Select pairs of vectors with cosine similarities higher than 0.95.

cosine_scores_gnn = pytorch_cos_sim(h, h)
pairs_gnn = []
for i in range(len(cosine_scores_gnn)):
  for j in range(len(cosine_scores_gnn)):
    if i>j:
      if cosine_scores_gnn[i][j].detach().numpy() > 0.95:
        pairs_gnn.append({'idx1': i,'idx2': j,
        'score': cosine_scores_gnn[i][j].detach().numpy()})        

To pinpoint the main influencers in the knowledge graph, we employed betweenness centrality metrics. This approach enabled us to identify nodes that serve as crucial connectors facilitating information flow throughout the network. The initial step involves creating a graph using the NetworkX library:

import networkx as nx
G = nx.Graph()
edges = df[df['score'] > 0.95][['idx1', 'idx2']]
edges.rename(columns={'idx1': 'source', 'idx2': 'target'}, inplace=True)
G.add_edges_from(edges.values.tolist())        
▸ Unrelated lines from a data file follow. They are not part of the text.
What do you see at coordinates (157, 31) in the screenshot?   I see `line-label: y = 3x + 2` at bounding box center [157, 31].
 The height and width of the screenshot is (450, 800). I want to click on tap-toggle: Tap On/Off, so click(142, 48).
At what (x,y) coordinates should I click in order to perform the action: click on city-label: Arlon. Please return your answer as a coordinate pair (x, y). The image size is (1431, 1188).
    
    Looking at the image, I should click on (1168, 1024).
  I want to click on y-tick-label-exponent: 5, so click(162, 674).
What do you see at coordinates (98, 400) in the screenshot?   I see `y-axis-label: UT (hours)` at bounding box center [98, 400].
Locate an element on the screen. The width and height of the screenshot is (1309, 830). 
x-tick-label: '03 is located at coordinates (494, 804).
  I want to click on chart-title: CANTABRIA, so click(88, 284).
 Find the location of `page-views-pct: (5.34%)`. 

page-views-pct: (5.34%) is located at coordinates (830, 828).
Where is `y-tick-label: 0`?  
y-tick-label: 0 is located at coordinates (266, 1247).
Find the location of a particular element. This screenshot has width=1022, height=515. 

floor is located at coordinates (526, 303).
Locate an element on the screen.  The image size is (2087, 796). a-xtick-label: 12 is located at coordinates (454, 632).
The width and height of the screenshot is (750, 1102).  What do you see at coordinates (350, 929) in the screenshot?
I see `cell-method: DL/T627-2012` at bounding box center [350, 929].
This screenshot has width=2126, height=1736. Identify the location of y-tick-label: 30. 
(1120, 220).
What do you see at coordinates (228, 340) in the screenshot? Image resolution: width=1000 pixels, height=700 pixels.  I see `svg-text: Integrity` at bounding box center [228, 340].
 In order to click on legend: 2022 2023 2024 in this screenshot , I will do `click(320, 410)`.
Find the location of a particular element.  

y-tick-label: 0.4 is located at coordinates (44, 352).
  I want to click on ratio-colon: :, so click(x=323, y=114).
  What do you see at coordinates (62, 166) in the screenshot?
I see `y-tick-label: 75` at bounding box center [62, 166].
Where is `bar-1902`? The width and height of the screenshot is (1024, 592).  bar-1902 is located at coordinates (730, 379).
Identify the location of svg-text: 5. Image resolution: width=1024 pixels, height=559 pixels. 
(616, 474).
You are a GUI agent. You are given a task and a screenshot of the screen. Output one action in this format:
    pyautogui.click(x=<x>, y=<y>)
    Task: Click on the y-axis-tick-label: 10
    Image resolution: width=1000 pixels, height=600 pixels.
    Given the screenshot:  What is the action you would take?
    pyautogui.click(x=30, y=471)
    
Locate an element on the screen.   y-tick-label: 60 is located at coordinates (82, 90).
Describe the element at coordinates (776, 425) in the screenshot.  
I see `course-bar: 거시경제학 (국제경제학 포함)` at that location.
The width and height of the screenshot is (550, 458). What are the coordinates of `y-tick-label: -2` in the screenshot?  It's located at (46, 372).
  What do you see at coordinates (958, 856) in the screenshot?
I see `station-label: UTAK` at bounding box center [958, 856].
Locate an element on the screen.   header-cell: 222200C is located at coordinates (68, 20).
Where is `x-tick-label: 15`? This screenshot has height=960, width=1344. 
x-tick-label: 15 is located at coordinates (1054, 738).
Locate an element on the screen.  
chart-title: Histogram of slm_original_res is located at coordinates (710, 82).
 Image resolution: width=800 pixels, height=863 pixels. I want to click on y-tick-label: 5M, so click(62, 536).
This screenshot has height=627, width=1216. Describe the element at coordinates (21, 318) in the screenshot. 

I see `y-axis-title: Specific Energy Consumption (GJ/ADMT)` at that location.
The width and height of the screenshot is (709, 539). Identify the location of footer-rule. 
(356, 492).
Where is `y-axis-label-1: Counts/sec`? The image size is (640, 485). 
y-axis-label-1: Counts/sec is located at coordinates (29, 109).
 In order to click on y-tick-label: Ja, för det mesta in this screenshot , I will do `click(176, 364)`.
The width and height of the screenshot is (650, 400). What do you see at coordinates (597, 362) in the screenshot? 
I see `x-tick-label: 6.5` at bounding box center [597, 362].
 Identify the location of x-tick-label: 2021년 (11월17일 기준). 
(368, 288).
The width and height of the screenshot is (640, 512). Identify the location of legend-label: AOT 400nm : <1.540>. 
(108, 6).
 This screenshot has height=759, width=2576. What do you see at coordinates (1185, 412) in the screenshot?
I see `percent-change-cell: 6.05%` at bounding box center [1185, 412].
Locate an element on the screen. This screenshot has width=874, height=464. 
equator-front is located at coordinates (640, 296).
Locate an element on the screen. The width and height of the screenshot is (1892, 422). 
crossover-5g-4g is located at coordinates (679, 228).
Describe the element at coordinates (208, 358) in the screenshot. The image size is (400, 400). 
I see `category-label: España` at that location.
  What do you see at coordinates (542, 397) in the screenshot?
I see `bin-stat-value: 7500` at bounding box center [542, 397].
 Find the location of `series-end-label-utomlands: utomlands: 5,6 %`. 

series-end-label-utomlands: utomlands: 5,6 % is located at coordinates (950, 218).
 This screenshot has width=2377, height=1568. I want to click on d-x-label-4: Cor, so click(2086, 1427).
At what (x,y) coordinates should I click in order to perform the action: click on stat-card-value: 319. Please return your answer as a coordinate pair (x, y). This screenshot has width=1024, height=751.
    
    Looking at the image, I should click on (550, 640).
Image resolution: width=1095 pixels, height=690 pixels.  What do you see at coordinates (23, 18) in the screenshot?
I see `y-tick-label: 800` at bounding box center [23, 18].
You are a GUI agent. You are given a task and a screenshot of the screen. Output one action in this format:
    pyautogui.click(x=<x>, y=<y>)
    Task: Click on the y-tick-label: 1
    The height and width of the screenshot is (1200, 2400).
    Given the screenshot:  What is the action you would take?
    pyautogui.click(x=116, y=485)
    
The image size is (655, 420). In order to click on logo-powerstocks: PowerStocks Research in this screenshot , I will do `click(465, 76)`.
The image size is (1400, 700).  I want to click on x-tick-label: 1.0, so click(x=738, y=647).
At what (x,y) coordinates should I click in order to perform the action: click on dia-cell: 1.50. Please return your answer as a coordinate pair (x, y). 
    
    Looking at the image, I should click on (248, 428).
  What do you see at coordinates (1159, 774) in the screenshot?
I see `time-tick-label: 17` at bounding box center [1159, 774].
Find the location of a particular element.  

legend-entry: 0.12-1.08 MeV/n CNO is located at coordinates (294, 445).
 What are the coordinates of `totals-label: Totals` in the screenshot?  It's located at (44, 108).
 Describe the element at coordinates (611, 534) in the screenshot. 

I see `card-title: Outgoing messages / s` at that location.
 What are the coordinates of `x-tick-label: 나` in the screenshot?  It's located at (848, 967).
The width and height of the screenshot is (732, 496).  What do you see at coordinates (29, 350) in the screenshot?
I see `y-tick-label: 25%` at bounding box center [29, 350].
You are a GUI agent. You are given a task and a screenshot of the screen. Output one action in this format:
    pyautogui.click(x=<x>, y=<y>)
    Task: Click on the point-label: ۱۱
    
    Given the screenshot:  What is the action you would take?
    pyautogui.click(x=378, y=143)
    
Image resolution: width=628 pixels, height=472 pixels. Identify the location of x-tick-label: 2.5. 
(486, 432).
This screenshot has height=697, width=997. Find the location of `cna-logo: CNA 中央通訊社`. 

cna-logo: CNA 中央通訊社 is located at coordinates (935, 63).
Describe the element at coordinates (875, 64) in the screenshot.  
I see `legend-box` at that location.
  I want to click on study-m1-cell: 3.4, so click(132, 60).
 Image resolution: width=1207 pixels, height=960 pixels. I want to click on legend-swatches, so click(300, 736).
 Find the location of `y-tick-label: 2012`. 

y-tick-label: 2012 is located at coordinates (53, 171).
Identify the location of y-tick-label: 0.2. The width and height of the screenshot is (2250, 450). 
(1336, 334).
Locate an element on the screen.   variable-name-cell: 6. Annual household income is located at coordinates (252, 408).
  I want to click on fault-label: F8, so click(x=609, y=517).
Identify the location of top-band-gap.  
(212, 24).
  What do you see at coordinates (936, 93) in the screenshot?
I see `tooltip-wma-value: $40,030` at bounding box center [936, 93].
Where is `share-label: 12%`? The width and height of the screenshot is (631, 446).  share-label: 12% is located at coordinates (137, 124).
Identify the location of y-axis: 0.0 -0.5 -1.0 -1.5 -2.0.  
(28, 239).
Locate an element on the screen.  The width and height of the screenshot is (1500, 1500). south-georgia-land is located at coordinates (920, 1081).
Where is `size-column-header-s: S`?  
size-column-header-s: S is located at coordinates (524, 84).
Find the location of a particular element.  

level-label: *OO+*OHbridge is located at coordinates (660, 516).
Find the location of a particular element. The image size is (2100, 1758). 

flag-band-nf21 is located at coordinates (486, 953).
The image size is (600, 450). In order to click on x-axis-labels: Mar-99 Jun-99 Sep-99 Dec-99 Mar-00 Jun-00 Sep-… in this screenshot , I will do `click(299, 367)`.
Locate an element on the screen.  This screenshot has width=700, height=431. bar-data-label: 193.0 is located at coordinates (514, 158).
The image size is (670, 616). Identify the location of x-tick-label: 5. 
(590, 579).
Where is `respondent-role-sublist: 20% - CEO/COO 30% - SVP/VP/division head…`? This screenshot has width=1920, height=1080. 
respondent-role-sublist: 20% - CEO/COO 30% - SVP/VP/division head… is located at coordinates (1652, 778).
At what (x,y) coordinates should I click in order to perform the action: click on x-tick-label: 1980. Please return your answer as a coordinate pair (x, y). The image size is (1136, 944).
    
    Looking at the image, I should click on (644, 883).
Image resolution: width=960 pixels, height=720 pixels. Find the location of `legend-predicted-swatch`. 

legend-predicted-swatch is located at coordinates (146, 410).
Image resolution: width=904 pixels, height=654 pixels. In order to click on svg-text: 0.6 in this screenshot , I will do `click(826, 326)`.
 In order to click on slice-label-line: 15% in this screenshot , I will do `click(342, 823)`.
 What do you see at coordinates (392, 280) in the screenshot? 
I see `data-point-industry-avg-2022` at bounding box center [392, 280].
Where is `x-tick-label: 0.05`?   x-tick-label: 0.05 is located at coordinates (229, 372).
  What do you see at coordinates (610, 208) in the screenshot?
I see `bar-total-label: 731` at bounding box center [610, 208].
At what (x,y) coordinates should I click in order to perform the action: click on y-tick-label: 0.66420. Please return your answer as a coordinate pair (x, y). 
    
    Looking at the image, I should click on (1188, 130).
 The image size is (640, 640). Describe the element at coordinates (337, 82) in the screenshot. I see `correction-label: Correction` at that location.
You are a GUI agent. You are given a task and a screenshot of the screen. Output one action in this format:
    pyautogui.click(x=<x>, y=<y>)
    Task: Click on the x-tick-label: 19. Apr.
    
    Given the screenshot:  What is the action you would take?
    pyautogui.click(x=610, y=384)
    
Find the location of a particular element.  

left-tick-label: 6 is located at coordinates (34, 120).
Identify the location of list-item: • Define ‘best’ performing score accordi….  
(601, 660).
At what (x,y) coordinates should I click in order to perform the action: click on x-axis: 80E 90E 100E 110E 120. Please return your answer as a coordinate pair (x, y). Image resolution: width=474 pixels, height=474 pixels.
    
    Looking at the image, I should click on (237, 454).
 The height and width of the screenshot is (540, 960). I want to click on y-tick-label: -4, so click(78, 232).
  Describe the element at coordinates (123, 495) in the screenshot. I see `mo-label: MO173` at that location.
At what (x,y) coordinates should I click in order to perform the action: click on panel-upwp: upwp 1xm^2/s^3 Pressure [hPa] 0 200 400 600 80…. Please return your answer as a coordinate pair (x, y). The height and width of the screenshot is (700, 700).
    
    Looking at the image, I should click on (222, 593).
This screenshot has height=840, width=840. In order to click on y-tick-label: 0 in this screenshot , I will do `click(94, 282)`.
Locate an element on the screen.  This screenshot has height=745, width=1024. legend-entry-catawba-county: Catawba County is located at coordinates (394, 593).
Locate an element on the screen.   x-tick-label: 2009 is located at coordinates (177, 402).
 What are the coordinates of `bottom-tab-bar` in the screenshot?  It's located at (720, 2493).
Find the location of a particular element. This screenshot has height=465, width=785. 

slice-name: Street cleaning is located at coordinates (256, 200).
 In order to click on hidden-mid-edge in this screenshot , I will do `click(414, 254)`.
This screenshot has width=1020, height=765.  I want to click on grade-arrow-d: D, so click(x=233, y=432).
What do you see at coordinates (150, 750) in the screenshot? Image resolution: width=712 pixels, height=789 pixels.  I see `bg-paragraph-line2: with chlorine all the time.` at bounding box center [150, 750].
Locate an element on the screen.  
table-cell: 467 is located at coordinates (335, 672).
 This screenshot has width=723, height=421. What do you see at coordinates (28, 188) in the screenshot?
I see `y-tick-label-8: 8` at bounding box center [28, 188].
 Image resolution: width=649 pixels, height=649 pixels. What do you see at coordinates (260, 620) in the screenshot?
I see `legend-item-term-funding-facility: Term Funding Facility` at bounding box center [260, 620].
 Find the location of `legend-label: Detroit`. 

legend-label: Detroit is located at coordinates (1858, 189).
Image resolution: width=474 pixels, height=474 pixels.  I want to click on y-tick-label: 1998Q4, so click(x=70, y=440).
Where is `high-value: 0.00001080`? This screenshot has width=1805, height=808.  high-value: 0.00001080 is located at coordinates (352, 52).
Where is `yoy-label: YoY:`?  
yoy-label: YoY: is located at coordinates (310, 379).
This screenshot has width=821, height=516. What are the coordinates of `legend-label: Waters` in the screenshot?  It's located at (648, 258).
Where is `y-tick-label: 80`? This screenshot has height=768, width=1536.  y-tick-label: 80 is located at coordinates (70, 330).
Next, we determined the top 10 nodes with the highest betweenness centrality scores, highlighting the most influential connectors in the graph:

betweenness_rewired = nx.betweenness_centrality(G1)
top_rewired = sorted(betweenness_rewired.items(), key=lambda x: x[1], reverse=True)[:10]

Post Sample Image

We chose betweenness centrality to identify key influencers in our knowledge graph because it shows how nodes connect others by acting as information bridges. High betweenness scores highlight nodes crucial for spreading information across the network.

Post Sample Image

Before and after applying the GNN Link Prediction model, as evidenced in Tables 1 and 2, we observed shifts in betweenness centrality scores. Initially, the graph's links were formed strictly from direct email interactions, based on sender and recipient information. However, after the rewiring process, we expanded our criteria to include the emails' content, such as the 'Subject' and 'Body'. This approach added a new layer of depth to the graph, creating richer connections that reflect the substantive content of the communications.

In Conclusion

In this study, we've developed a method to enhance knowledge graphs with GNN Link Prediction, focusing on uncovering deep textual relationships. This approach expands our understanding of knowledge through detailed text analysis, revealing new insights.

Our work with the Enron email dataset demonstrates the method's ability to expose hidden connections and key figures, moving beyond traditional analysis. This technique not only shows the power of GNNs in semantic exploration but also its potential for broad application, from social networks to bioinformatics.

This research marks a significant advancement in knowledge graph analysis, offering a comprehensive tool for deeper data interpretation. As we refine this method, we anticipate unlocking further groundbreaking insights into complex datasets.